# Bad Component to VGA conversion cable?



## Spuddy (Jan 2, 2010)

I got a somewhat cheapo Component to VGA converter cable on eBay, and while it looks like it came straight from a factory, I don't think it works correctly? When I plug the RGB components to the DVD player and the VGA into the projector, I get an off-color image with distortion coming and going all over the place, like it's a fuzzy satelite signal or something. I know the projector's VGA input works (at least it does with my computer) so it's not that. Is the YPbPr signal not compatible with the RGB signal used by the VGA? Would the loss in translation be coming from an issue with the cable itself, or from the YPbPr signal not being compressed/uncompressed correctly by the DVD player/projector?

Also, I have the s-video connection working right now, am I going to get a better picture quality with the VGA to begin with, as I've been lead to believe? If there's no difference, then I guess none of this really matters


----------



## lcaillo (May 2, 2006)

You cannot just connect the component output from your DVD player to the VGA input on a projector. You have to configure the projector to expect component (which is luma and color difference, not RGB) rather than the R,G,B,H,V thaqt is typical. Some devices can do either, some cannot. If you are going to make this work your projector needs to be set for component (Y,Pr,Pb).


----------



## Spuddy (Jan 2, 2010)

Bummer, I hope I still have some options here  The DVD player can change its HDMI output to the the RGB that the projector is configured to (that's the on-screen option I have selected), but not in the component outputs of it where that step is actually needed. I haven't been able to find YPrPB on the projector itself, but the manual is massive so I'll take a look when I have some extra time. Thanks for the help, you sure cleared a lot up for me.
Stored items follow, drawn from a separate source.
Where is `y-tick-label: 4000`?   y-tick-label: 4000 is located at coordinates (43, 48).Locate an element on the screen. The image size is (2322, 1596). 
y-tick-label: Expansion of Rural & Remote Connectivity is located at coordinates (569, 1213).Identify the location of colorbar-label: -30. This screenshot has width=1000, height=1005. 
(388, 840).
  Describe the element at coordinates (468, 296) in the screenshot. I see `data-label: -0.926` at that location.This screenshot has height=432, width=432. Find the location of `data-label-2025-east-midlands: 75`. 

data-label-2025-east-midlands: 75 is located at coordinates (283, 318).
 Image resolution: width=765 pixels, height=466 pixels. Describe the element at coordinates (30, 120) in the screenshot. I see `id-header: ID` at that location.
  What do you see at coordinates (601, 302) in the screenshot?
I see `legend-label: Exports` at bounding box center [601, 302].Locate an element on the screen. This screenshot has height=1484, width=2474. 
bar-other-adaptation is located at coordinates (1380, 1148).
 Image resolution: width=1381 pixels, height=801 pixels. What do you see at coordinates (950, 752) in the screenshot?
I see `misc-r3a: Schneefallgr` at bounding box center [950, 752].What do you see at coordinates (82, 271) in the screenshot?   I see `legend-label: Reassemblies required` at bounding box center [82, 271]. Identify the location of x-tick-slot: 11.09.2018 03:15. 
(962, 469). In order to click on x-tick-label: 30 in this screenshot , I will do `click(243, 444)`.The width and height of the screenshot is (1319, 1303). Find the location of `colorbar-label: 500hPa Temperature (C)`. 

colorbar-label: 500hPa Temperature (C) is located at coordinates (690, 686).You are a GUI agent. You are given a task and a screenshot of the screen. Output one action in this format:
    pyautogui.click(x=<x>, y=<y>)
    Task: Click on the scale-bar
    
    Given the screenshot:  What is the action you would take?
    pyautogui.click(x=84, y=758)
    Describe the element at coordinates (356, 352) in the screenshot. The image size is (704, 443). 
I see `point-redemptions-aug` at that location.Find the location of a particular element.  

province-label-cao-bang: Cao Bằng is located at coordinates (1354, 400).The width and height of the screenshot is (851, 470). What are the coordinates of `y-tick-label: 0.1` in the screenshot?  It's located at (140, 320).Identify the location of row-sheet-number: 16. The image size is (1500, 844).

If it can't accept YPrPb internally, would it be worth buying an electronic converter? The projector's on-screen menu is visibly much sharper than the picture it produces for movies, so I know that it's capable of more than what the S-Video connection produces- should the VGA connection display a big enough difference in clarity to make a $50-$100 converter unit worth the buy?


----------



## lcaillo (May 2, 2006)

What equipment are you using? If you would be more specific, someone may recognize what you have and be able to offer more specific advice.


----------



## Spuddy (Jan 2, 2010)

Whoops, forgot all about that- The projector is a Plus U2-1130, made sometime around 2002-2003 I believe, the receiver (Onkyo Integra DTR 5.5) is currently bypassed for visual signals because it doesn't do HDMI anyway so we saved a step, and the DVD player is a Sony DVP NS700H, which currently connects the video signal straight to the projector via S-Video, and the audio to the receiver via Optical Cable. 

Looking online, it appears that there's a hundred systems for converting RGB to HDMI, but nothing to do the reverse unfortunately. Also, I don't know how much of a difference this makes, but my projector is capable of SXGA, which I think is just a higher definition VGA, but I really don't know if that makes anything change for my situation. Thanks again for your help


----------